Tuesday, December 3, 2013

Unique Spring 14 course offering that crosses disciplines: Rules, Games, and Society


NEW COURSE ANNOUNCEMENT FOR UNDERGRADS

 
This is appropriate for Juniors and Seniors and quite unique in it’s design.


“RULES, GAMES, AND SOCIETY”

E400/V450 MW 9:30–10:45 a.m., Tocqueville Room, Ostrom Workshop, 513 N. Park Ave.

 

In 2009, Indiana University’s Elinor “Lin” Ostrom was awarded the Nobel Memorial Prize in Economic Sciences. Now, for the first time, undergraduate honors students from the Hutton Honors College, SPEA, and other social science departments can enroll in a seminar structured around Lin’s most important contributions to understanding (and sometimes even solving) social and environmental problems. The seminar in “Rules, Games, and Society” will teach students about social and ecological problems that can only be avoided (or reduced) by collective (or group) action.
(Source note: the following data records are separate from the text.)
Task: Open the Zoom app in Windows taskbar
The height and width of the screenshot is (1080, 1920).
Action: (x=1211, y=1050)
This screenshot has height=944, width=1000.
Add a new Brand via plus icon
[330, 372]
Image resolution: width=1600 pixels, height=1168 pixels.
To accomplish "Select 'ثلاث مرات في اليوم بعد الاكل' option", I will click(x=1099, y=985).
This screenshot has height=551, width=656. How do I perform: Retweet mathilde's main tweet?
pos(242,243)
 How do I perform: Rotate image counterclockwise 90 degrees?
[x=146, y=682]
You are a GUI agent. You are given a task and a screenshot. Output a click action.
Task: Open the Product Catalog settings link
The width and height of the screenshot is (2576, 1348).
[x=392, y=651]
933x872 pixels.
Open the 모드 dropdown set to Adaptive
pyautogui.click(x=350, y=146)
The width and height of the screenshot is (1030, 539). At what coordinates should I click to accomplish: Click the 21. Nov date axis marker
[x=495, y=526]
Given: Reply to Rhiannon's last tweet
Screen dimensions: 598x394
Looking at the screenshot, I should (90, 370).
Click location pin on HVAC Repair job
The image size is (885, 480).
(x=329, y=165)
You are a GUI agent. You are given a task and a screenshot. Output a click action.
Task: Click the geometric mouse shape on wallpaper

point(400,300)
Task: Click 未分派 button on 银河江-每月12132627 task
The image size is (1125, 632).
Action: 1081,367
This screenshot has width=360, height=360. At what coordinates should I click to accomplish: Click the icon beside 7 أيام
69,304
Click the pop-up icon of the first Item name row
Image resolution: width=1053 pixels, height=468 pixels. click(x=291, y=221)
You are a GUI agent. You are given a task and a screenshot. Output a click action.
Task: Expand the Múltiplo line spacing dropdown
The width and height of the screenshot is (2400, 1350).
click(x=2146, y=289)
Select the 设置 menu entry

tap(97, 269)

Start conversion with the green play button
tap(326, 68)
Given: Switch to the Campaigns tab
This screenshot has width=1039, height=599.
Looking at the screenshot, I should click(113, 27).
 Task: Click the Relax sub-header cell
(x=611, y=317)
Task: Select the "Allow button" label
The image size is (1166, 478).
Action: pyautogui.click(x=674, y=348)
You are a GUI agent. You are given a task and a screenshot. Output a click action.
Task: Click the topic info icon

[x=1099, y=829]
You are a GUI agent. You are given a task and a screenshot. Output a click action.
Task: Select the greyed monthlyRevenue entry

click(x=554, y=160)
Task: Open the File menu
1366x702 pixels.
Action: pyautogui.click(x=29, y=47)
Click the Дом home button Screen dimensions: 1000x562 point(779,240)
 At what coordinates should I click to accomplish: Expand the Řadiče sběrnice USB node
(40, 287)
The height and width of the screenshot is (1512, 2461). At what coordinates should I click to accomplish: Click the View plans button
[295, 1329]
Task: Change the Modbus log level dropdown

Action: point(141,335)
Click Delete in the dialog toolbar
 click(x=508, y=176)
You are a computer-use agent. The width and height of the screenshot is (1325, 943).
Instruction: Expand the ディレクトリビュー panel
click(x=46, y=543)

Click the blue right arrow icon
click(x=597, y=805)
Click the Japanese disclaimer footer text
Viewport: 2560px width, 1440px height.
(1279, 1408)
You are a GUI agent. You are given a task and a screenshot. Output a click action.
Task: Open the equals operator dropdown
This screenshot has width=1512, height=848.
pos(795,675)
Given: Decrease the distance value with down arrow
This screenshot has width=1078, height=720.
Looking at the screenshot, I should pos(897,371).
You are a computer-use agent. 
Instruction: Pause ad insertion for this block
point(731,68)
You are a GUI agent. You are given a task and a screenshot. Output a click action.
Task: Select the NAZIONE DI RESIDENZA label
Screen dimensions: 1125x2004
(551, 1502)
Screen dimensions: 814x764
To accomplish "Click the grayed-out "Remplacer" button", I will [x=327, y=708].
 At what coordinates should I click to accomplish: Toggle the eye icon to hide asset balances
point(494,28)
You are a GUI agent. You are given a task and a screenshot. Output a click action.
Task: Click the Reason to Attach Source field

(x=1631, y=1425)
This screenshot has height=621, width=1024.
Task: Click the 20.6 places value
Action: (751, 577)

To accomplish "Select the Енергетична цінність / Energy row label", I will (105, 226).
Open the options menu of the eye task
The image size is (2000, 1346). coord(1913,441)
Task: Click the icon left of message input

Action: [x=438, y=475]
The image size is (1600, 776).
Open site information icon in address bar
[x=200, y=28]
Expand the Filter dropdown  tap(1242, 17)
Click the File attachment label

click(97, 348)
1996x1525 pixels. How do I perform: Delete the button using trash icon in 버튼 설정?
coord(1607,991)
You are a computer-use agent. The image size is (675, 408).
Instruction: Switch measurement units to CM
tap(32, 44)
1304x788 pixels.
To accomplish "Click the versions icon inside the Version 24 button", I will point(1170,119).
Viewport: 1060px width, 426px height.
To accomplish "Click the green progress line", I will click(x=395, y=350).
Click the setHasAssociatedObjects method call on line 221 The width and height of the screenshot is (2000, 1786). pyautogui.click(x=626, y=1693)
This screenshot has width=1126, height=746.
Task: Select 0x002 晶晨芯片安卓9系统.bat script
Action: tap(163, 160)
The course will be taught at The Vincent and Elinor Ostrom Workshop in Political Theory and Policy Analysis by two of Lin’s close collaborators, Dan Cole (Law, SPEA) and Burney Fischer (SPEA), and structured around a new textbook authored by two more of her close collaborators, Marty Anderies and Marco Janssen. Their book, Sustaining the Commons, is freely available on the Internet under a Creative Commons license. The text will be supplemented with readings from some of Lin’s own writings.                       

 

Topics covered in the course include: (1) the varied nature of resource problems; (2) the structure of social institutions and organizations; (3) Lin’s two frameworks for analyzing social interactions over natural resources—the Institutional Analysis and Development (IAD) framework and the Social-Ecological System (SES) framework; (4) the theory of games and its potential for contributing to our understanding of social (or “collective-action”) problems; (5) case studies in the management of water, forests, and other resources, and the derivation of “design principles” for successful management regimes from those case studies; (6) laboratory experiments as a method for investigating individual and social decision making; (7) the varied nature of social rules and norms for managing resources; and (8) applications of Lin’s frameworks and methods to various problems ranging from intellectual property to public health and sports.

 

This 3-credit course will be taught via a combination of lectures, guest lectures by other experts, and active discussion. Students will be split into two groups. Each week, students in one of the groups will each prepare and post memos (1–2 pages), discussing, analyzing, and raising questions about that week’s readings. Sometime around the middle of the semester, students will decide on paper topics, with final papers to be turned in before the semester ends with the Workshop’s traditional “mini-conference,” at which student papers are presented and discussed by faculty and advanced graduate students. Grades will be determined by the combination of biweekly memos, class attendance and participation, and the final paper.